> TEXT SHOWN
● ● ●
Cece431 wrote:The reason why I'm NOT discussing in full detail our relationship, or my side of things and so on, is due to the fact that we are in couples therapy...
We've been getting information drip-by-drip here. For instance, I hadn't seen mention of couples therapy when I wrote my last post. You know your issues, you've been in therapy four years for that, and now -- because you two split up last November -- he's joined you in couples therapy. That therapist (and I hope it isn't the same one you've been seeing all along?) sees and hears you both. Why would you come here asking "Bf with horrible anger pls help!"
You keep saying it's because you want to understand anger. Anger arises when someone's boundaries have been crossed. If it can't be dealt with at the time, ie. when it's a small child reacting internally to parental abuse, it gets stuck and goes on playing out. Either for life, or until the person wakes up and does something about it.
Men are typically reluctant to have therapy. Most of them will agree to it only because something they want is at risk, eg. your bf's relationship with you. Attending therapy will placate you and make you think he's doing something about it. He isn't.
You are. He can now expect that
you will go on dealing with
his anger indefinitely.
● ● ●
Collected data entries:
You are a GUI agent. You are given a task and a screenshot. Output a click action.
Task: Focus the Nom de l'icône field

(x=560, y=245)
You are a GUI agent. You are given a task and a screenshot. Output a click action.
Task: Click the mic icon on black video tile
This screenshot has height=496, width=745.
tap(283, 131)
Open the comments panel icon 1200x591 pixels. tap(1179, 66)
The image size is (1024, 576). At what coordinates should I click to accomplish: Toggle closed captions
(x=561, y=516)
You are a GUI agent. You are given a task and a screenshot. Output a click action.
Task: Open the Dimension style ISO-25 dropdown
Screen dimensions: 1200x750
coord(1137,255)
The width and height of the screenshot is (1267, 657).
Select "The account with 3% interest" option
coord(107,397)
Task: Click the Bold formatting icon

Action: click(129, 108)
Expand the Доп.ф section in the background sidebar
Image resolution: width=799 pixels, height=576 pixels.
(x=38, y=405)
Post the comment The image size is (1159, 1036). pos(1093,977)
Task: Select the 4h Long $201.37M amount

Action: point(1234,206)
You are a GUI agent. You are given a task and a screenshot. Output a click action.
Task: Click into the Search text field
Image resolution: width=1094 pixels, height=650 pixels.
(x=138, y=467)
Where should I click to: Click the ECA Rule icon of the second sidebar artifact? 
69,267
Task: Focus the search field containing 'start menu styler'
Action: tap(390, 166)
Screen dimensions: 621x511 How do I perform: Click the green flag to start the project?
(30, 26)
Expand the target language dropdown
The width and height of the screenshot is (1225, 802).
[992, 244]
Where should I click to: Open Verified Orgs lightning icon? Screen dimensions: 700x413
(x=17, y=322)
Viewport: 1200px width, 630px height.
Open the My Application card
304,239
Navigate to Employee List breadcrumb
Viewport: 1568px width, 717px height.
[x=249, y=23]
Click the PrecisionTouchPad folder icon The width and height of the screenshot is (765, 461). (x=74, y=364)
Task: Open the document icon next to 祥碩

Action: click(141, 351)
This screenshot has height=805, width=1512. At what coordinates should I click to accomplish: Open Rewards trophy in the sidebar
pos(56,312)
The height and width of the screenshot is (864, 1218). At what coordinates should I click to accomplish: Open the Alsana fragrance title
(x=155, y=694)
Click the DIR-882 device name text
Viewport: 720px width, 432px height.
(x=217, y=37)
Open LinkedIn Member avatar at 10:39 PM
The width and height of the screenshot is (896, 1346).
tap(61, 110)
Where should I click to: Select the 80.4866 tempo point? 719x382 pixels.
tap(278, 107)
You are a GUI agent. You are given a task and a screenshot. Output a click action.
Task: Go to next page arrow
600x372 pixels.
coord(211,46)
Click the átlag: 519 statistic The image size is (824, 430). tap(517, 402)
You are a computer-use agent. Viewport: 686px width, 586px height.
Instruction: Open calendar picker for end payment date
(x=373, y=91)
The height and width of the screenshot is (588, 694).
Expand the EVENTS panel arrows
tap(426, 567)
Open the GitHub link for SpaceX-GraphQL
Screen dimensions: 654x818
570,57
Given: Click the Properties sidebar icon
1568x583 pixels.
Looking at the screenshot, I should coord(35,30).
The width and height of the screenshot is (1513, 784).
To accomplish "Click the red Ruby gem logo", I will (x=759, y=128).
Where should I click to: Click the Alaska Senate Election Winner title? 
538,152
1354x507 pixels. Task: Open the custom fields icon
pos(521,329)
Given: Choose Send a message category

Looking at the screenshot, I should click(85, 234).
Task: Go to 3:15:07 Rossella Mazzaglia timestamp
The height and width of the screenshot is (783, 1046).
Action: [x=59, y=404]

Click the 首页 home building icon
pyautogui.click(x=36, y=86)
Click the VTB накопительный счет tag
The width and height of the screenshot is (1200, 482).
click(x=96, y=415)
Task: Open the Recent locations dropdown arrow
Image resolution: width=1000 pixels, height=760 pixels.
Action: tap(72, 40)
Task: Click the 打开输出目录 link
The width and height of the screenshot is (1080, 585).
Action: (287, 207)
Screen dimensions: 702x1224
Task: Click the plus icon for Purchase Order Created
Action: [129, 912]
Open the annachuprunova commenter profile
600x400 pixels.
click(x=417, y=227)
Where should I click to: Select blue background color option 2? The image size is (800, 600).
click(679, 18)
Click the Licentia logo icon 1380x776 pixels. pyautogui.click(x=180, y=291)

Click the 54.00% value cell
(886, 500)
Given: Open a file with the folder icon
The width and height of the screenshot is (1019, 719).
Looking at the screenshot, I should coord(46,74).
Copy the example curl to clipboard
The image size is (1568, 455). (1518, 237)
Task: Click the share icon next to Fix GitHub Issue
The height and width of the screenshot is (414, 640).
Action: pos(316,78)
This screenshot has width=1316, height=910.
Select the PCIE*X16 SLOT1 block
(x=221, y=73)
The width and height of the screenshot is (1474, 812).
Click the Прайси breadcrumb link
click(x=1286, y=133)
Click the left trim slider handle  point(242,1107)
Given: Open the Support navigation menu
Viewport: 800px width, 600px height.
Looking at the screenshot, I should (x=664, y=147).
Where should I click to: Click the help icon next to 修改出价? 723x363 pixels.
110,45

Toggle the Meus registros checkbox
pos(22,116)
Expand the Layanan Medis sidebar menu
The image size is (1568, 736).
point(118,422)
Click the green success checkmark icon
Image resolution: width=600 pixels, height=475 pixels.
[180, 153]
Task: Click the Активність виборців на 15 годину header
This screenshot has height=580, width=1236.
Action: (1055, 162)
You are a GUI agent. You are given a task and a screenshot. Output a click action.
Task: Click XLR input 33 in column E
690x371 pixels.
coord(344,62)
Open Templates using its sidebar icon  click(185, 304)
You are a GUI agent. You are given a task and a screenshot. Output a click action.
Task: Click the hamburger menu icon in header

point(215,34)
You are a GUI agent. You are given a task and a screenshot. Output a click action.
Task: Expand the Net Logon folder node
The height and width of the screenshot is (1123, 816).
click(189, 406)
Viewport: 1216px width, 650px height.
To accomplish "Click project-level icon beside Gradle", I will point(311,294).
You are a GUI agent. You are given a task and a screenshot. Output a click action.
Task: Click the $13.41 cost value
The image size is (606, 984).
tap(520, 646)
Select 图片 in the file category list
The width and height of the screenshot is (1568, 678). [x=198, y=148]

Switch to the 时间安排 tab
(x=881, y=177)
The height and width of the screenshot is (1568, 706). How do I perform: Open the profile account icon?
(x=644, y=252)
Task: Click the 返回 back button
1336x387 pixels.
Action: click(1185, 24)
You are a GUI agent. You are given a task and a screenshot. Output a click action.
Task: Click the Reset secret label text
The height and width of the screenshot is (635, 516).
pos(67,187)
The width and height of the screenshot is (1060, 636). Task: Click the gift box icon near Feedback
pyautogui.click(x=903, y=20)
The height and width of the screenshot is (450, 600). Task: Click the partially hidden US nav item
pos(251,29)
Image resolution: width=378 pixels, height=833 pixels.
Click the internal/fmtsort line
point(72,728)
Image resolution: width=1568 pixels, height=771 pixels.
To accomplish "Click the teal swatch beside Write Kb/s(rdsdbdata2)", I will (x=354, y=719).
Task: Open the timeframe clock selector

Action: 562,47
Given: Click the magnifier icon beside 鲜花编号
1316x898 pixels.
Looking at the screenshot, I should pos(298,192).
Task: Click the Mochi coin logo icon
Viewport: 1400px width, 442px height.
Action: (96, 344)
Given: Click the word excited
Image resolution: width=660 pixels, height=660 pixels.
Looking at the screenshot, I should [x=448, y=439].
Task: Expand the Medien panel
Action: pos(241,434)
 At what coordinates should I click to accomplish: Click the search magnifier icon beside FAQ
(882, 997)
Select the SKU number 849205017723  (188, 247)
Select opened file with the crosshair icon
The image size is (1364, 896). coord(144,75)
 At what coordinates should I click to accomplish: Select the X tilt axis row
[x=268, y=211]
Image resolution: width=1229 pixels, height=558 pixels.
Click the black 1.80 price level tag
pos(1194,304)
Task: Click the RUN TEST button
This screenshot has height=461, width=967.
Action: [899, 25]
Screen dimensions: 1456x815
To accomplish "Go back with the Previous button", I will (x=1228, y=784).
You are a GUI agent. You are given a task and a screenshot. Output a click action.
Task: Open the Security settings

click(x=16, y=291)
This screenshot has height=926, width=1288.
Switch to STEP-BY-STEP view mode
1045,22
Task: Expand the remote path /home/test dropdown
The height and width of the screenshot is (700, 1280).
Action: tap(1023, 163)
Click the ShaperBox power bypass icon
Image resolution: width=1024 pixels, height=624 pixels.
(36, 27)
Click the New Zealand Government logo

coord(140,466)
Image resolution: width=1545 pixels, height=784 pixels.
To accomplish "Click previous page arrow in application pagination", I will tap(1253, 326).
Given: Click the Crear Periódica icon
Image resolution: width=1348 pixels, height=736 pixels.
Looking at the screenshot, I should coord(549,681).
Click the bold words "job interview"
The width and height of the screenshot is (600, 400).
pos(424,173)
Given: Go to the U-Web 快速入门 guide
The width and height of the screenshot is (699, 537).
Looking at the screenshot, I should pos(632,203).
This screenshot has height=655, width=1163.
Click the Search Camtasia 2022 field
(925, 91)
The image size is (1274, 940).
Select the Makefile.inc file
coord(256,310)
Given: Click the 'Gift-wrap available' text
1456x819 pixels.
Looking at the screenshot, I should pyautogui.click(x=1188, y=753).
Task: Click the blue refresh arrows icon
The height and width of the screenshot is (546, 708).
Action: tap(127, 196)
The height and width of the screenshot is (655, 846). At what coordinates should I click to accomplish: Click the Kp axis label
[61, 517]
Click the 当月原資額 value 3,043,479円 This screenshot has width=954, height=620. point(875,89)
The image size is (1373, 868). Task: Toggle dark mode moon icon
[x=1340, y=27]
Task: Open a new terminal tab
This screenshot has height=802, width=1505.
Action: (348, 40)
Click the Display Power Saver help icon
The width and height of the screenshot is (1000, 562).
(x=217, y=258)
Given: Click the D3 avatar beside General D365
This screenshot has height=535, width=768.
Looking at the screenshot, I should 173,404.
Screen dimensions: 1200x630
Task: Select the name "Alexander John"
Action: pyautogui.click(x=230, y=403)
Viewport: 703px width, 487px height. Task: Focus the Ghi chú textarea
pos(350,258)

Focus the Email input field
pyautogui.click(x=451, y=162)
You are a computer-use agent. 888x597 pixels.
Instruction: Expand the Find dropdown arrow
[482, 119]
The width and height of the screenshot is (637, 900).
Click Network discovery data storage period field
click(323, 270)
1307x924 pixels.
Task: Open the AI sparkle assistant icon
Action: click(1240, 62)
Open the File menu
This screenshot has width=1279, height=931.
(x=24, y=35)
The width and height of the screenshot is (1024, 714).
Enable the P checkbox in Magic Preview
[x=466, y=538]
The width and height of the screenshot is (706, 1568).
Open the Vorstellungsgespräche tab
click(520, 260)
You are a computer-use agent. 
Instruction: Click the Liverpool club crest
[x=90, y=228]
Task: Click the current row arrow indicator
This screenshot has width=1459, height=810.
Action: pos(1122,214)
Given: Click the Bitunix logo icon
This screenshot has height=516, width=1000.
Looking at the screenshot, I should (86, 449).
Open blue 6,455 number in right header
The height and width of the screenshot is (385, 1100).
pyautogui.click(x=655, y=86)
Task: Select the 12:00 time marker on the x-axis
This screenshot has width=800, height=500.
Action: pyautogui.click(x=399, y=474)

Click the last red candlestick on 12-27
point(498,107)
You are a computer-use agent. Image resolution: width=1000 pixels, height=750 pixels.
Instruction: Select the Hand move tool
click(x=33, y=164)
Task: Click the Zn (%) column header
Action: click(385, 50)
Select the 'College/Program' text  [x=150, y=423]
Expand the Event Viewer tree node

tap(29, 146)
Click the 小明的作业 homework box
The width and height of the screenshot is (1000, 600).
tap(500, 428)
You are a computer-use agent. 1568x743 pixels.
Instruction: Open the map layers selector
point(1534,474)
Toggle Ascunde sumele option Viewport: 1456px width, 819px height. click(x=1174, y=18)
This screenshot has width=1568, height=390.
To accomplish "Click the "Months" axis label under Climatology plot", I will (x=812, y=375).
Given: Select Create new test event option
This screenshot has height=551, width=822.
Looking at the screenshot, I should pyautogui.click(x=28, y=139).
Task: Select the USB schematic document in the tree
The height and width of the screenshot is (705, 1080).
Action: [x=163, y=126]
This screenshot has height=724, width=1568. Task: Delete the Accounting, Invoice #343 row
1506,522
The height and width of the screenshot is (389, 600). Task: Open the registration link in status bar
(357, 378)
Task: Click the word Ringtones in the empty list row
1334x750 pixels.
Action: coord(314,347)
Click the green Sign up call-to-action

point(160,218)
● ● ●
> EXERCISE SET
- a) According to the forum reply, when does anger arise?
- b) Continue the forum reply about the boyfriend's anger from the point where it stops.

> RESULTS OF THE EXERCISE
- a) Anger arises when someone's boundaries have been crossed.

- b)
I've written to you in general terms about anger, which you've said is all you want here. I had no intention that you would consider yourself the person to fix it.
I do see someone regularly for 4 years. With all due respect, do you sincerely believe that I haven't discussed any of this with my phycologist?
I think it highly likely you spend most of your sessions talking about Him. The psychologist will deal with whatever material you give her.
A pro-active one (such as I am) would listen to
some information about him, but would keep drawing you back to your own stuff. A lazy therapist will just listen and make sympathetic noises as you go on about your boyfriend's regular explosions. The idea of the latter is that eventually you run out of puff and realise how foolish you sound for putting up with this. Either will get you where you want to go, provided you stick with it, but there's the express route and there's all-around-the-houses. Most clients, especially those who don't have a fortune to spend, want to deal with their own stuff as fast as they can.
Point is, when you've dealt with your stuff you feel much better about yourself and won't want the bother of a partner who hasn't deal with his. Your choice of someone acting-out shows where you've got stuck, and it appears from what you say that your therapist is happy to let you flounder. She's worked out that you'd rather talk about Him than about you, and that if she insists on bringing therapy back to you, you'll probably leave and take your business somewhere else.
So for the subject of my past trauma and enabling his issues blah blah blah, is not at all why I came here.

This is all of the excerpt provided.